▶ [TO DO]: For each line in the records, produce an exact copy.

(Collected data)
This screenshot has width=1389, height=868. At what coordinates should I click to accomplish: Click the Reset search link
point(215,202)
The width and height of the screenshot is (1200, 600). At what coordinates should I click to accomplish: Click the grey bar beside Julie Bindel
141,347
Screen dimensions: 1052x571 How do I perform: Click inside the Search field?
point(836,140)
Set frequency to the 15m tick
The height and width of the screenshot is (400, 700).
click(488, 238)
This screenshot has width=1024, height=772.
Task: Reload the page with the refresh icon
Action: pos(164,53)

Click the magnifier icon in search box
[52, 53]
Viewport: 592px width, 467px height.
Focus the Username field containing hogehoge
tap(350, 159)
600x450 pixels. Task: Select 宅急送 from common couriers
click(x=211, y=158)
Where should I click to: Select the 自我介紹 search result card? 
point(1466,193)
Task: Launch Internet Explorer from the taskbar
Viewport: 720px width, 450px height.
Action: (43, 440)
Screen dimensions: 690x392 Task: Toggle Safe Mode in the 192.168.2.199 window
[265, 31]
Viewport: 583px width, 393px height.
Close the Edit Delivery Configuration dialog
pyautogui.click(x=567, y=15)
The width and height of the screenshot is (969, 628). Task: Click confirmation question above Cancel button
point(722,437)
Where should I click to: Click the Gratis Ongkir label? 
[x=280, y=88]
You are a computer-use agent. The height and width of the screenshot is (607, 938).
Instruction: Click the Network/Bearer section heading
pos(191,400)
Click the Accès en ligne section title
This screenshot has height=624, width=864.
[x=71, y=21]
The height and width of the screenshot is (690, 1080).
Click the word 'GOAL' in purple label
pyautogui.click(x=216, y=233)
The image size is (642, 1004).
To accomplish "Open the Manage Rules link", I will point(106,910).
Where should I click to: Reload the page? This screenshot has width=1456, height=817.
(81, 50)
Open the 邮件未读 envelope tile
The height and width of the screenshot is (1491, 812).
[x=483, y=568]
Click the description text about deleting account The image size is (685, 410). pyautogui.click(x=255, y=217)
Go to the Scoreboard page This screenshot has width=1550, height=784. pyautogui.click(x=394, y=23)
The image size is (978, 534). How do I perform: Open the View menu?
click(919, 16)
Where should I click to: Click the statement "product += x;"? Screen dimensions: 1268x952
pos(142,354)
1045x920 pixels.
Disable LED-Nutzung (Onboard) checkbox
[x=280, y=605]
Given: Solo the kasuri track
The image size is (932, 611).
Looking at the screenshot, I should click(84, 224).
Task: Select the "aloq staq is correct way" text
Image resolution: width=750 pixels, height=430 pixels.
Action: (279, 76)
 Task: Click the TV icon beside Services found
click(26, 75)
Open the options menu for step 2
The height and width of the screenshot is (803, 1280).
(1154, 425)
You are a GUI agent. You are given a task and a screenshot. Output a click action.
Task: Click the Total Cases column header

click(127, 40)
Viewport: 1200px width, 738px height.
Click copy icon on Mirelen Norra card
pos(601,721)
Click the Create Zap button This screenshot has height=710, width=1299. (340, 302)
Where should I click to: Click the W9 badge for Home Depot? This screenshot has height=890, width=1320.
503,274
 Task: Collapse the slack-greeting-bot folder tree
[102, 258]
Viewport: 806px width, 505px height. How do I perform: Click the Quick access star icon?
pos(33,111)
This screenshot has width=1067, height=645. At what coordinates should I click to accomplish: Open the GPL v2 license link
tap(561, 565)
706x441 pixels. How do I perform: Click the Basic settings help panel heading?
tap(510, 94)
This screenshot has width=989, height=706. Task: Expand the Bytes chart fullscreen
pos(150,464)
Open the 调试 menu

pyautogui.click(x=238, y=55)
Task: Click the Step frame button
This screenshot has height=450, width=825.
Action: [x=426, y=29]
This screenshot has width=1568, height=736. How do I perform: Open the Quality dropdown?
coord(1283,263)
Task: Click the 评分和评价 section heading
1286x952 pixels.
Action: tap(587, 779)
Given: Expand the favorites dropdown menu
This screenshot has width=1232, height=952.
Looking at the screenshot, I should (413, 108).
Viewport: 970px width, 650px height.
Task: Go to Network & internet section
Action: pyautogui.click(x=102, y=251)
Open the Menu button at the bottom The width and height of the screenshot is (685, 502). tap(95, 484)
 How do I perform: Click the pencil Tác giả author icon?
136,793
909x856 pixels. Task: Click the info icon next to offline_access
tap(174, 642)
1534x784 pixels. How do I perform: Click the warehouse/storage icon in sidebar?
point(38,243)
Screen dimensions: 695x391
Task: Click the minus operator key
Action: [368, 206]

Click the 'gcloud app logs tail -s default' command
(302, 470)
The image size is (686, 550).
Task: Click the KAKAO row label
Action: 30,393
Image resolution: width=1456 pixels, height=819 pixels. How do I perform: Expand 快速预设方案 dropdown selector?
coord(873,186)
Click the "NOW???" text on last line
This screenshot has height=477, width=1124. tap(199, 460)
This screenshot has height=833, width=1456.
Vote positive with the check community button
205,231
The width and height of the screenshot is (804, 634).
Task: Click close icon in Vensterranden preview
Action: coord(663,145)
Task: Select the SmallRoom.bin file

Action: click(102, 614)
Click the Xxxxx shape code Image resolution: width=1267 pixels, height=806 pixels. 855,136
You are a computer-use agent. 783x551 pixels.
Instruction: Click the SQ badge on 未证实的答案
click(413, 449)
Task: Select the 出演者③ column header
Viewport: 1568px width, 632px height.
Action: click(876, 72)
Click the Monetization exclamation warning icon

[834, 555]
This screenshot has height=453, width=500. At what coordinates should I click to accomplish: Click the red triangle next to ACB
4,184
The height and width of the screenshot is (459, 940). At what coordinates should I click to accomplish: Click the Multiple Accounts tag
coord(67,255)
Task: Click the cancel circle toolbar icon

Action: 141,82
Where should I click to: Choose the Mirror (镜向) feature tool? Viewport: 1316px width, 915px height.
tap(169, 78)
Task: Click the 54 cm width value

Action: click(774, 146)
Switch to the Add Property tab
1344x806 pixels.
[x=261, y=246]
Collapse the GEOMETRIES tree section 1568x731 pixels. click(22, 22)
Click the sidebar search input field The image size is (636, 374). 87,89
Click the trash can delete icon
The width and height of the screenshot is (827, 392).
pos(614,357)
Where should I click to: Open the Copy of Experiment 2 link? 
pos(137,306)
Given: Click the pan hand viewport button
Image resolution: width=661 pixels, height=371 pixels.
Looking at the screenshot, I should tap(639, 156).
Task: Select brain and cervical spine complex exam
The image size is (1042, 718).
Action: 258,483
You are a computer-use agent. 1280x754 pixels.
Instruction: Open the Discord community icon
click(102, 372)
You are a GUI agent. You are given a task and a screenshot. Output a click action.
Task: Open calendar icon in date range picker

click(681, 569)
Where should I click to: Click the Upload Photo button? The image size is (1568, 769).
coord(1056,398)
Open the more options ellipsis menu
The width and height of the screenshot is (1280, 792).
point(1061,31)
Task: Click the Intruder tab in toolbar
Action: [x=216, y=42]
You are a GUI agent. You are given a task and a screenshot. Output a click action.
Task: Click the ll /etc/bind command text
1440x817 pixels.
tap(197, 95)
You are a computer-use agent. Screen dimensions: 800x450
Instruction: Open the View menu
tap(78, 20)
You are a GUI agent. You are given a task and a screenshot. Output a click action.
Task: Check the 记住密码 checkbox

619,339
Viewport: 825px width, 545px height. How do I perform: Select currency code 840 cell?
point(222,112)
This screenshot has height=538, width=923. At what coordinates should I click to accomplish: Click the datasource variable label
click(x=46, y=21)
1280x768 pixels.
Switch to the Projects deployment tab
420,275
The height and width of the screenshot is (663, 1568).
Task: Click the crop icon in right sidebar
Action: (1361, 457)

▶ [PROBLEM SOLUTION]:
This screenshot has width=1389, height=868. At what coordinates should I click to accomplish: Click the Reset search link
point(215,202)
The width and height of the screenshot is (1200, 600). At what coordinates should I click to accomplish: Click the grey bar beside Julie Bindel
141,347
Screen dimensions: 1052x571 How do I perform: Click inside the Search field?
point(836,140)
Set frequency to the 15m tick
The height and width of the screenshot is (400, 700).
click(488, 238)
This screenshot has width=1024, height=772.
Task: Reload the page with the refresh icon
Action: pos(164,53)

Click the magnifier icon in search box
[52, 53]
Viewport: 592px width, 467px height.
Focus the Username field containing hogehoge
tap(350, 159)
600x450 pixels. Task: Select 宅急送 from common couriers
click(x=211, y=158)
Where should I click to: Select the 自我介紹 search result card? 
point(1466,193)
Task: Launch Internet Explorer from the taskbar
Viewport: 720px width, 450px height.
Action: (43, 440)
Screen dimensions: 690x392 Task: Toggle Safe Mode in the 192.168.2.199 window
[265, 31]
Viewport: 583px width, 393px height.
Close the Edit Delivery Configuration dialog
pyautogui.click(x=567, y=15)
The width and height of the screenshot is (969, 628). Task: Click confirmation question above Cancel button
point(722,437)
Where should I click to: Click the Gratis Ongkir label? 
[x=280, y=88]
You are a computer-use agent. The height and width of the screenshot is (607, 938).
Instruction: Click the Network/Bearer section heading
pos(191,400)
Click the Accès en ligne section title
This screenshot has height=624, width=864.
[x=71, y=21]
The height and width of the screenshot is (690, 1080).
Click the word 'GOAL' in purple label
pyautogui.click(x=216, y=233)
The image size is (642, 1004).
To accomplish "Open the Manage Rules link", I will point(106,910).
Where should I click to: Reload the page? This screenshot has width=1456, height=817.
(81, 50)
Open the 邮件未读 envelope tile
The height and width of the screenshot is (1491, 812).
[x=483, y=568]
Click the description text about deleting account The image size is (685, 410). pyautogui.click(x=255, y=217)
Go to the Scoreboard page This screenshot has width=1550, height=784. pyautogui.click(x=394, y=23)
The image size is (978, 534). How do I perform: Open the View menu?
click(919, 16)
Where should I click to: Click the statement "product += x;"? Screen dimensions: 1268x952
pos(142,354)
1045x920 pixels.
Disable LED-Nutzung (Onboard) checkbox
[x=280, y=605]
Given: Solo the kasuri track
The image size is (932, 611).
Looking at the screenshot, I should click(84, 224).
Task: Select the "aloq staq is correct way" text
Image resolution: width=750 pixels, height=430 pixels.
Action: (279, 76)
 Task: Click the TV icon beside Services found
click(26, 75)
Open the options menu for step 2
The height and width of the screenshot is (803, 1280).
(1154, 425)
You are a GUI agent. You are given a task and a screenshot. Output a click action.
Task: Click the Total Cases column header

click(127, 40)
Viewport: 1200px width, 738px height.
Click copy icon on Mirelen Norra card
pos(601,721)
Click the Create Zap button This screenshot has height=710, width=1299. (340, 302)
Where should I click to: Click the W9 badge for Home Depot? This screenshot has height=890, width=1320.
503,274
 Task: Collapse the slack-greeting-bot folder tree
[102, 258]
Viewport: 806px width, 505px height. How do I perform: Click the Quick access star icon?
pos(33,111)
This screenshot has width=1067, height=645. At what coordinates should I click to accomplish: Open the GPL v2 license link
tap(561, 565)
706x441 pixels. How do I perform: Click the Basic settings help panel heading?
tap(510, 94)
This screenshot has width=989, height=706. Task: Expand the Bytes chart fullscreen
pos(150,464)
Open the 调试 menu

pyautogui.click(x=238, y=55)
Task: Click the Step frame button
This screenshot has height=450, width=825.
Action: [x=426, y=29]
This screenshot has width=1568, height=736. How do I perform: Open the Quality dropdown?
coord(1283,263)
Task: Click the 评分和评价 section heading
1286x952 pixels.
Action: tap(587, 779)
Given: Expand the favorites dropdown menu
This screenshot has width=1232, height=952.
Looking at the screenshot, I should (413, 108).
Viewport: 970px width, 650px height.
Task: Go to Network & internet section
Action: pyautogui.click(x=102, y=251)
Open the Menu button at the bottom The width and height of the screenshot is (685, 502). tap(95, 484)
 How do I perform: Click the pencil Tác giả author icon?
136,793
909x856 pixels. Task: Click the info icon next to offline_access
tap(174, 642)
1534x784 pixels. How do I perform: Click the warehouse/storage icon in sidebar?
point(38,243)
Screen dimensions: 695x391
Task: Click the minus operator key
Action: [368, 206]

Click the 'gcloud app logs tail -s default' command
(302, 470)
The image size is (686, 550).
Task: Click the KAKAO row label
Action: 30,393
Image resolution: width=1456 pixels, height=819 pixels. How do I perform: Expand 快速预设方案 dropdown selector?
coord(873,186)
Click the "NOW???" text on last line
This screenshot has height=477, width=1124. tap(199, 460)
This screenshot has height=833, width=1456.
Vote positive with the check community button
205,231
The width and height of the screenshot is (804, 634).
Task: Click close icon in Vensterranden preview
Action: coord(663,145)
Task: Select the SmallRoom.bin file

Action: click(102, 614)
Click the Xxxxx shape code Image resolution: width=1267 pixels, height=806 pixels. 855,136
You are a computer-use agent. 783x551 pixels.
Instruction: Click the SQ badge on 未证实的答案
click(413, 449)
Task: Select the 出演者③ column header
Viewport: 1568px width, 632px height.
Action: click(876, 72)
Click the Monetization exclamation warning icon

[834, 555]
This screenshot has height=453, width=500. At what coordinates should I click to accomplish: Click the red triangle next to ACB
4,184
The height and width of the screenshot is (459, 940). At what coordinates should I click to accomplish: Click the Multiple Accounts tag
coord(67,255)
Task: Click the cancel circle toolbar icon

Action: 141,82
Where should I click to: Choose the Mirror (镜向) feature tool? Viewport: 1316px width, 915px height.
tap(169, 78)
Task: Click the 54 cm width value

Action: click(774, 146)
Switch to the Add Property tab
1344x806 pixels.
[x=261, y=246]
Collapse the GEOMETRIES tree section 1568x731 pixels. click(22, 22)
Click the sidebar search input field The image size is (636, 374). 87,89
Click the trash can delete icon
The width and height of the screenshot is (827, 392).
pos(614,357)
Where should I click to: Open the Copy of Experiment 2 link? 
pos(137,306)
Given: Click the pan hand viewport button
Image resolution: width=661 pixels, height=371 pixels.
Looking at the screenshot, I should tap(639, 156).
Task: Select brain and cervical spine complex exam
The image size is (1042, 718).
Action: 258,483
You are a computer-use agent. 1280x754 pixels.
Instruction: Open the Discord community icon
click(102, 372)
You are a GUI agent. You are given a task and a screenshot. Output a click action.
Task: Open calendar icon in date range picker

click(681, 569)
Where should I click to: Click the Upload Photo button? The image size is (1568, 769).
coord(1056,398)
Open the more options ellipsis menu
The width and height of the screenshot is (1280, 792).
point(1061,31)
Task: Click the Intruder tab in toolbar
Action: [x=216, y=42]
You are a GUI agent. You are given a task and a screenshot. Output a click action.
Task: Click the ll /etc/bind command text
1440x817 pixels.
tap(197, 95)
You are a computer-use agent. Screen dimensions: 800x450
Instruction: Open the View menu
tap(78, 20)
You are a GUI agent. You are given a task and a screenshot. Output a click action.
Task: Check the 记住密码 checkbox

619,339
Viewport: 825px width, 545px height. How do I perform: Select currency code 840 cell?
point(222,112)
This screenshot has height=538, width=923. At what coordinates should I click to accomplish: Click the datasource variable label
click(x=46, y=21)
1280x768 pixels.
Switch to the Projects deployment tab
420,275
The height and width of the screenshot is (663, 1568).
Task: Click the crop icon in right sidebar
Action: (1361, 457)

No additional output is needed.